When we throw a second die, it also has 6 possible numbers.
To find all the possible combinations when throwing two dice, we can list them out. Let's think of the first die's number and then the second die's number.
Here are all the possible pairs of numbers (first die, second die):
(1,1), (1,2), (1,3), (1,4), (1,5), (1,6)
(2,1), (2,2), (2,3), (2,4), (2,5), (2,6)
(3,1), (3,2), (3,3), (3,4), (3,5), (3,6)
(4,1), (4,2), (4,3), (4,4), (4,5), (4,6)
(5,1), (5,2), (5,3), (5,4), (5,5), (5,6)
(6,1), (6,2), (6,3), (6,4), (6,5), (6,6)

**step3** Counting the total number of outcomes

From the list in the previous step, we can count all the possible combinations. There are 6 rows and 6 columns, so the total number of possible outcomes is $$6 \times 6 = 36$$.

**step4** Identifying outcomes with a sum of 3

Now, we need to look at our list of all possible outcomes and find the pairs where the two numbers add up to 3.
Let's check each pair:
- If the first die shows 1, the second die needs to show 2 (because $$1 + 2 = 3$$). So, (1,2) is one such outcome.
- If the first die shows 2, the second die needs to show 1 (because $$2 + 1 = 3$$). So, (2,1) is another such outcome.
- If the first die shows 3, the second die would need to show 0, which is not possible on a die.
- Any larger number on the first die (like 4, 5, or 6) would make the sum already larger than 3, even if the second die showed 1.
So, the only outcomes that sum to 3 are (1,2) and (2,1).

**step5** Counting the number of favorable outcomes

From the previous step, we found that there are 2 outcomes where the sum of the two dice is 3. These outcomes are (1,2) and (2,1).
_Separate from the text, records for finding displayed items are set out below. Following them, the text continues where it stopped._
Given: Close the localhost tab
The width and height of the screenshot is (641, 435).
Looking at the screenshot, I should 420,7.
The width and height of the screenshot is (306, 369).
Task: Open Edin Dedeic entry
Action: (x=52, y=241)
**step6** Calculating the probability

Probability is found by dividing the number of favorable outcomes (outcomes where the sum is 3) by the total number of possible outcomes.
Number of favorable outcomes = 2
Total number of possible outcomes = 36
So, the probability is $$\frac{2}{36}$$.

**step7** Simplifying the fraction

The fraction $$\frac{2}{36}$$ can be simplified. Both the top number (numerator) and the bottom number (denominator) can be divided by 2.
$$2 \div 2 = 1$$
$$36 \div 2 = 18$$
So, the simplified probability is $$\frac{1}{18}$$.